Order, Supreme Court, New York County (Michael Stallman, J.), entered on or about September 14, 2000, which denied the motion of defendants 75-89 Associates and Leonard Amsterdam for summary judgment, and order, same court and Justice, entered on or about November 8, 2000, which, to the extent appealable, denied defendants' motion to renew, unanimously affirmed, without costs.
Brian J. Isaac, for plaintiffs-respondents.
Robert J. Walker, for defendants-appellants.
Sullivan, P.J., Williams, Ellerin, Lerner, Saxe, JJ.
The motion court properly held that a triable factual issue existed as to whether defendants-appellants, the owner and manager of a residential building abutting an allegedly defective and dangerous sidewalk, may be held legally responsible for the condition of that sidewalk.
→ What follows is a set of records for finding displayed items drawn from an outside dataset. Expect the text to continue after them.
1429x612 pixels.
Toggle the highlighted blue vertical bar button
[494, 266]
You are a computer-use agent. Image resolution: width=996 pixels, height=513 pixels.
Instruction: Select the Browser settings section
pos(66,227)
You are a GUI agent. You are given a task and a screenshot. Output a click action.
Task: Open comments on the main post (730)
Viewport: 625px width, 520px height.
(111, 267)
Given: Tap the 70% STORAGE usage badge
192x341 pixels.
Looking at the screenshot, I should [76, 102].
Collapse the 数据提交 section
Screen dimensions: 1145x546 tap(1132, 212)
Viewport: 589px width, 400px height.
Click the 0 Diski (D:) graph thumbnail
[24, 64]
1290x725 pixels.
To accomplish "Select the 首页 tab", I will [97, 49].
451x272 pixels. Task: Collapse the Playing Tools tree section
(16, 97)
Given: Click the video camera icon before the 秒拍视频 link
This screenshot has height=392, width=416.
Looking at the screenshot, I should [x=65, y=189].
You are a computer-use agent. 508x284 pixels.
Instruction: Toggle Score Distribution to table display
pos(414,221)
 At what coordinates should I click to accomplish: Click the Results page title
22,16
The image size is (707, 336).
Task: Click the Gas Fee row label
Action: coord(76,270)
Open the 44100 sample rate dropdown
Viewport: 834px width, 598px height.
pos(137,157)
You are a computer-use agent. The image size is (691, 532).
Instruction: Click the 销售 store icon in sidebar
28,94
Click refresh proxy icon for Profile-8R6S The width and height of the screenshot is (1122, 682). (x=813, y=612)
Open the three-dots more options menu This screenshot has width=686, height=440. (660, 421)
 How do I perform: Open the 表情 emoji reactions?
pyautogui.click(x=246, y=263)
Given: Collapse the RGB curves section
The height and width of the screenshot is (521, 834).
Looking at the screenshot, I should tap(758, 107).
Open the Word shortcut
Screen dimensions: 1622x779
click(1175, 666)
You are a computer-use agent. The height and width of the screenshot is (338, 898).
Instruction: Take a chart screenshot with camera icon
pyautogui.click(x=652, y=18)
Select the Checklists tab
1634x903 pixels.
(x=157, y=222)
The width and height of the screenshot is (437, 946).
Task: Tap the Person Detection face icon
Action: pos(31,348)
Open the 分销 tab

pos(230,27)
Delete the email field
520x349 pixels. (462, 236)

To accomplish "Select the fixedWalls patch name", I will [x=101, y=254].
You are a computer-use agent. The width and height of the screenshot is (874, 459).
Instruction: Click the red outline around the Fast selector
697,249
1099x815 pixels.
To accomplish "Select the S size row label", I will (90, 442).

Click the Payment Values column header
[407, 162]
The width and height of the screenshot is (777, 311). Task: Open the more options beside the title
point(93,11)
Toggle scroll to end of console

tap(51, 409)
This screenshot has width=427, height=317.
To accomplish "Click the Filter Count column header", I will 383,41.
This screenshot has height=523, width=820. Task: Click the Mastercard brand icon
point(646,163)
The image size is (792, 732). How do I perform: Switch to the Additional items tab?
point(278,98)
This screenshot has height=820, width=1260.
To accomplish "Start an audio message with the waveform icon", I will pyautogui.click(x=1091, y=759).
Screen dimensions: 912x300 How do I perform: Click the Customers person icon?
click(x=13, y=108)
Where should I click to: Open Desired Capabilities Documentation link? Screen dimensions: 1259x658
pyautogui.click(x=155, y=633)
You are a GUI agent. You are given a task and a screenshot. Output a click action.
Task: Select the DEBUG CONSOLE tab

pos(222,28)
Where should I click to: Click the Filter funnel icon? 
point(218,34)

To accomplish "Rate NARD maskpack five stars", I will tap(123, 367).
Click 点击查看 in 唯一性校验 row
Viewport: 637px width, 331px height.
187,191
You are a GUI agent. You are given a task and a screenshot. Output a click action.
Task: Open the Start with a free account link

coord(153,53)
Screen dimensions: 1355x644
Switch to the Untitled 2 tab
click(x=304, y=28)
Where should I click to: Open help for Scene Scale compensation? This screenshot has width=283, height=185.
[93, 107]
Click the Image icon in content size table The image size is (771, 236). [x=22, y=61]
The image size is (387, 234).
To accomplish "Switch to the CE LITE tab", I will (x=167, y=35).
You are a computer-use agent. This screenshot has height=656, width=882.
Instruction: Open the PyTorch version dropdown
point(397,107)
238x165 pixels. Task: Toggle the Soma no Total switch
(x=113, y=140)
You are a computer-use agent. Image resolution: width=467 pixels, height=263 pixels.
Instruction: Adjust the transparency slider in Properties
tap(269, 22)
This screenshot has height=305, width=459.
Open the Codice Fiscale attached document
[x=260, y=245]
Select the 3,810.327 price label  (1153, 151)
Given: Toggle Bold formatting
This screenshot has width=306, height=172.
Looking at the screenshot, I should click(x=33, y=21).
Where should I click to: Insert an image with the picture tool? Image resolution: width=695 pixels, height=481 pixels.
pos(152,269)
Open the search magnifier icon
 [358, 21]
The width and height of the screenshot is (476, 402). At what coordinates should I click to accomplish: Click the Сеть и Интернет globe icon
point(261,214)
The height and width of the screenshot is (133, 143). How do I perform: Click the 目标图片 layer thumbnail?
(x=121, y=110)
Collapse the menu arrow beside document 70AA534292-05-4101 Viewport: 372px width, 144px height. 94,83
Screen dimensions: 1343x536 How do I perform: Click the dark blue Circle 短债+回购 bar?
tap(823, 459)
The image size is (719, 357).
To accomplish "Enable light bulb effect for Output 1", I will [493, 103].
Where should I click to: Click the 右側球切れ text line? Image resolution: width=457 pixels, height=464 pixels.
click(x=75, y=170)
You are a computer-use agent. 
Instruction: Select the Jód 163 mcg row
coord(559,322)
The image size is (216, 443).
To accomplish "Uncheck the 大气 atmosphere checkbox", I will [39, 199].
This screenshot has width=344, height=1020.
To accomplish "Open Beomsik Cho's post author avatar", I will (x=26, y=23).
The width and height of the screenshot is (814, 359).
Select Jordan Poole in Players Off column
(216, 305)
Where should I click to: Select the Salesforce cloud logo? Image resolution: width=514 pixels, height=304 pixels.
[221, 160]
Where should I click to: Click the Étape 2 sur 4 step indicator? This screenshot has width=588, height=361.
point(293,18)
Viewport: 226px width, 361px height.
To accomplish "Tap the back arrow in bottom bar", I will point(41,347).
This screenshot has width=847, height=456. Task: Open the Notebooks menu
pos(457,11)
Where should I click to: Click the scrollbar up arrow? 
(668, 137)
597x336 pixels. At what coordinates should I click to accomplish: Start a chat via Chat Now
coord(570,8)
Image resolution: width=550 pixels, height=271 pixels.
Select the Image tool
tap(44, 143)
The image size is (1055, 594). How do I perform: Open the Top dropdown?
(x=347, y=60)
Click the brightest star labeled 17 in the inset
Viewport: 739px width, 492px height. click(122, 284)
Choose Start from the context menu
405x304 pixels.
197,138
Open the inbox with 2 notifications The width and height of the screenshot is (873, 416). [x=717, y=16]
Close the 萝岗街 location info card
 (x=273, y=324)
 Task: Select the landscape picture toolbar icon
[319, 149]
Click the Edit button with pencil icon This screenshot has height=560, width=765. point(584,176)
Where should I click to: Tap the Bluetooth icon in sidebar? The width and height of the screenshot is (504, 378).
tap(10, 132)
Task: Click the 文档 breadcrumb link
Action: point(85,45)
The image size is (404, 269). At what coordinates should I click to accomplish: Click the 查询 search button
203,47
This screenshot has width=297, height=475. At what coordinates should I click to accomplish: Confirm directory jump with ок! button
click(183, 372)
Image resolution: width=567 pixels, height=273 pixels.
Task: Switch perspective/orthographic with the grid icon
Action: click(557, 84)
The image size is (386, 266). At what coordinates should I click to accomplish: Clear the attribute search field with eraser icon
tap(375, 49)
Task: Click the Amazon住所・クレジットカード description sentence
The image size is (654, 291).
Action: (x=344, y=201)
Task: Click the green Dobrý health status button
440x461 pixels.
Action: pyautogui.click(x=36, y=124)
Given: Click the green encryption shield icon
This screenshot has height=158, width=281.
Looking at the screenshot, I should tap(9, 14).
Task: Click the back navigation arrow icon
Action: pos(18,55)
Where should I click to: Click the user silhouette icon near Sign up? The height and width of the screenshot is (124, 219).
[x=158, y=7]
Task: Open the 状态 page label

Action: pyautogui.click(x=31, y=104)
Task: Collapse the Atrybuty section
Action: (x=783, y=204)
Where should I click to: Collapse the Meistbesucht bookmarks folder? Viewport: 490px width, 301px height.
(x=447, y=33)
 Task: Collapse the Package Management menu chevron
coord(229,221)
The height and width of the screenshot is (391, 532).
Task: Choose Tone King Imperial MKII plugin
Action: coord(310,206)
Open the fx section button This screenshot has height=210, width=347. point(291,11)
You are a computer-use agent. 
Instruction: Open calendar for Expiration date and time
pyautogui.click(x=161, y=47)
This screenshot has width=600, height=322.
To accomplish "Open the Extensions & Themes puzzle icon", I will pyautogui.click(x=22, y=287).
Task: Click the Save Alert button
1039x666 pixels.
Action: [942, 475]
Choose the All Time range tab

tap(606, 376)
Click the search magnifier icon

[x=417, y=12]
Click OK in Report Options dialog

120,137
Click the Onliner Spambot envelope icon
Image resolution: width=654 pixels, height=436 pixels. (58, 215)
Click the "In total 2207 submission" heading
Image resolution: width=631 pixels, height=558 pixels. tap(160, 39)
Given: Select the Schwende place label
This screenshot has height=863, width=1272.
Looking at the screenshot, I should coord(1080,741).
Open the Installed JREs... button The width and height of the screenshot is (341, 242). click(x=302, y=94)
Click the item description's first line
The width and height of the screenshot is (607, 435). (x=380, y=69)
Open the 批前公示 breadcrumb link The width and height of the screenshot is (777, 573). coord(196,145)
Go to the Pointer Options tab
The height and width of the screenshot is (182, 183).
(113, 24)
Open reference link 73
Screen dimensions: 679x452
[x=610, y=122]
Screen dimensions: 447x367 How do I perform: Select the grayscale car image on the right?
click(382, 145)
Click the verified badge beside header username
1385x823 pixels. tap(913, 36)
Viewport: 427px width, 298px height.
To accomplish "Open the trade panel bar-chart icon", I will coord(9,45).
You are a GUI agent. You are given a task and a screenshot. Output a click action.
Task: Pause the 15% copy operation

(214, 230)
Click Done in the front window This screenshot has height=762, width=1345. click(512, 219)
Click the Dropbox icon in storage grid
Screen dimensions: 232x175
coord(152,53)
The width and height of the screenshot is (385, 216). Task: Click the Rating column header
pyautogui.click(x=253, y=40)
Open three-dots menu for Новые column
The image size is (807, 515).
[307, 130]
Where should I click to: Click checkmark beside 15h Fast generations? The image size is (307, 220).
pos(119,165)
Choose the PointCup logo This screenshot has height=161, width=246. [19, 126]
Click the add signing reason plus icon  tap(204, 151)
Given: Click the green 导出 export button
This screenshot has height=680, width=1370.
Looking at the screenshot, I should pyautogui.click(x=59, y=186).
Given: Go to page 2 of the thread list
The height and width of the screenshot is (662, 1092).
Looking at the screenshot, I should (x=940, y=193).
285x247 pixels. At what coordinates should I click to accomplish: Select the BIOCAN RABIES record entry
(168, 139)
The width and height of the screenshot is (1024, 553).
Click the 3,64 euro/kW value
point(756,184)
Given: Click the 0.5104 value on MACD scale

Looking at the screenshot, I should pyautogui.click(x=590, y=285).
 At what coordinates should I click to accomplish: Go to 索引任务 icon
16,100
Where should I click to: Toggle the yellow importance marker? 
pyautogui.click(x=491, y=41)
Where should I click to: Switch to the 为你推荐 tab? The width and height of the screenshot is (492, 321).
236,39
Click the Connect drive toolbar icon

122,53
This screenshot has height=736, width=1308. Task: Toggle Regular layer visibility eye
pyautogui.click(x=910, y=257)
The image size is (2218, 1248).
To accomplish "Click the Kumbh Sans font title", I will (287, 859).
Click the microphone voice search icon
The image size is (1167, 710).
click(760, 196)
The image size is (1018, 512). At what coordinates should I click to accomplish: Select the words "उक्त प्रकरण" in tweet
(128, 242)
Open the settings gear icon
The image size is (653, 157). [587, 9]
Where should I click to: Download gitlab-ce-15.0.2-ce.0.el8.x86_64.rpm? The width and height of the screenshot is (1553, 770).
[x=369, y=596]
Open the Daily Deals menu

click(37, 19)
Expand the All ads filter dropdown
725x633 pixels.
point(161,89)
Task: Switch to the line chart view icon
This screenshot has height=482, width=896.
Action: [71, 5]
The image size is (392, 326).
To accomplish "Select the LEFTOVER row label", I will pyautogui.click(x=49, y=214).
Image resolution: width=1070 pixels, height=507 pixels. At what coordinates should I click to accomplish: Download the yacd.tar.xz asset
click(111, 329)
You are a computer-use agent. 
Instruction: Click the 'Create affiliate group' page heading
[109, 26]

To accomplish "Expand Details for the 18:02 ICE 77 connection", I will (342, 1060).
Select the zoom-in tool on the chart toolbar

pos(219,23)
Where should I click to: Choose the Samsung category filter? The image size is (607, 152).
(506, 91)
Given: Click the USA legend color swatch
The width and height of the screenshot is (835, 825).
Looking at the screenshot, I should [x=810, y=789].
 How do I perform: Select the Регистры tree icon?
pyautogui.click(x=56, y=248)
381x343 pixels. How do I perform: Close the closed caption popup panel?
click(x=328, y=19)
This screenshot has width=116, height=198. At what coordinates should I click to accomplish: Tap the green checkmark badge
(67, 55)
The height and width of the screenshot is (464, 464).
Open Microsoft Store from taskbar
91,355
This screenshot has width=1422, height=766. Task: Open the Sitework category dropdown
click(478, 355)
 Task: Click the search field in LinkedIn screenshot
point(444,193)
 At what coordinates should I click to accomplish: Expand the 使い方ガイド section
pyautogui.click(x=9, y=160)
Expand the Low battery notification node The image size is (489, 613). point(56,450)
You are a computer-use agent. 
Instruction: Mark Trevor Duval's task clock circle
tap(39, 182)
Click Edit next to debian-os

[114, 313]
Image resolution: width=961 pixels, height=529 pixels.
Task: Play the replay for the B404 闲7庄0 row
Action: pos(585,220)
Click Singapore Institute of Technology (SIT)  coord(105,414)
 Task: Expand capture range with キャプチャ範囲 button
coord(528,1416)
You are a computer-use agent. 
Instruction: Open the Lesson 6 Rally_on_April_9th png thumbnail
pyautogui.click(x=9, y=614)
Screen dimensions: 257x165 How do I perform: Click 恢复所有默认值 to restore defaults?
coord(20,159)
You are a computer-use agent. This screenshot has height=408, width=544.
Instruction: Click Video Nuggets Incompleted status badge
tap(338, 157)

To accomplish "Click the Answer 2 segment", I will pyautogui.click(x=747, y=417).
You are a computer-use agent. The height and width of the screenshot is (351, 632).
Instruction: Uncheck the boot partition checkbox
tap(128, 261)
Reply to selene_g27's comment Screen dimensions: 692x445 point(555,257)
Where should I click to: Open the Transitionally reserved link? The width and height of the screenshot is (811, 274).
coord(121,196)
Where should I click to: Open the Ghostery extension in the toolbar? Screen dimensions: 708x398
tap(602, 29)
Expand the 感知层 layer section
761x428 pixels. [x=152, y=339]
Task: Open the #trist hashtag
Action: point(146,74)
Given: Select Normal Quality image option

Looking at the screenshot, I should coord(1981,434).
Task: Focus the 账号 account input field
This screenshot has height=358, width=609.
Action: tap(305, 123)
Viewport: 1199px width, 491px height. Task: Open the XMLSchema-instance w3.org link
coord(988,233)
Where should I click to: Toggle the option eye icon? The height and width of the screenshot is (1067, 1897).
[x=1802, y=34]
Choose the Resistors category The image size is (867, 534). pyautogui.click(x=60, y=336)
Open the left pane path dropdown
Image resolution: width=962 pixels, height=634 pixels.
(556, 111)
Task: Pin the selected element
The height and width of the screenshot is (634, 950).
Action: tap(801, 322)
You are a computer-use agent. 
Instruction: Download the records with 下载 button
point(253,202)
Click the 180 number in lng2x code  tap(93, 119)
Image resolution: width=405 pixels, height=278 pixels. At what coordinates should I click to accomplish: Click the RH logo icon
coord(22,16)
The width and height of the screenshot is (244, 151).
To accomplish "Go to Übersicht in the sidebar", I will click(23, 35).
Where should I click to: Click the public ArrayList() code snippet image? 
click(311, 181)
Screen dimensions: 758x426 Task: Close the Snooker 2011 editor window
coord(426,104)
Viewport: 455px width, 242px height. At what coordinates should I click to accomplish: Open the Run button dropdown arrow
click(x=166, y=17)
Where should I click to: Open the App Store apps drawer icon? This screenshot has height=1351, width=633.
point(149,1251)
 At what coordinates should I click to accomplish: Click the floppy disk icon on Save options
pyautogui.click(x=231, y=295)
The record raises a triable issue as to whether defendants created or contributed to the complained of sidewalk hazard (Hausser v. Giuta, 88 N.Y.2d 449, 453;Jameer v. Fine Fare Express, Inc., 279 A.D.2d 256).
Defendants' additional argument, that plaintiffs failed to raise a triable issue as to whether any negligence on their part proximately caused the infant plaintiff's accident, was also properly rejected. A triable factual question has been raised by the infant plaintiff's mother's allegation that after she and her son exited a parked car, they were forced, due to the unpassable condition of the sidewalk abutting defendants' property, to walk along the adjoining dangerous roadway, where the infant plaintiff was struck by a vehicle. Neither the conduct of the infant plaintiff's mother in electing to alight from a vehicle parked next to the subject sidewalk, nor the offending driver's actions, are superseding causes of the infant plaintiff's harm as a matter of law, and since the very purpose of a sidewalk is to provide safe passage along a roadway, the defective sidewalk did not merely furnish the occasion for the happening of the accident (see,Jameer v. Fine Fare Express, Inc., supra).
We have reviewed appellants' remaining contentions and find them unavailing.
THIS CONSTITUTES THE DECISION AND ORDER OF THE SUPREME COURT, APPELLATE DIVISION, FIRST DEPARTMENT.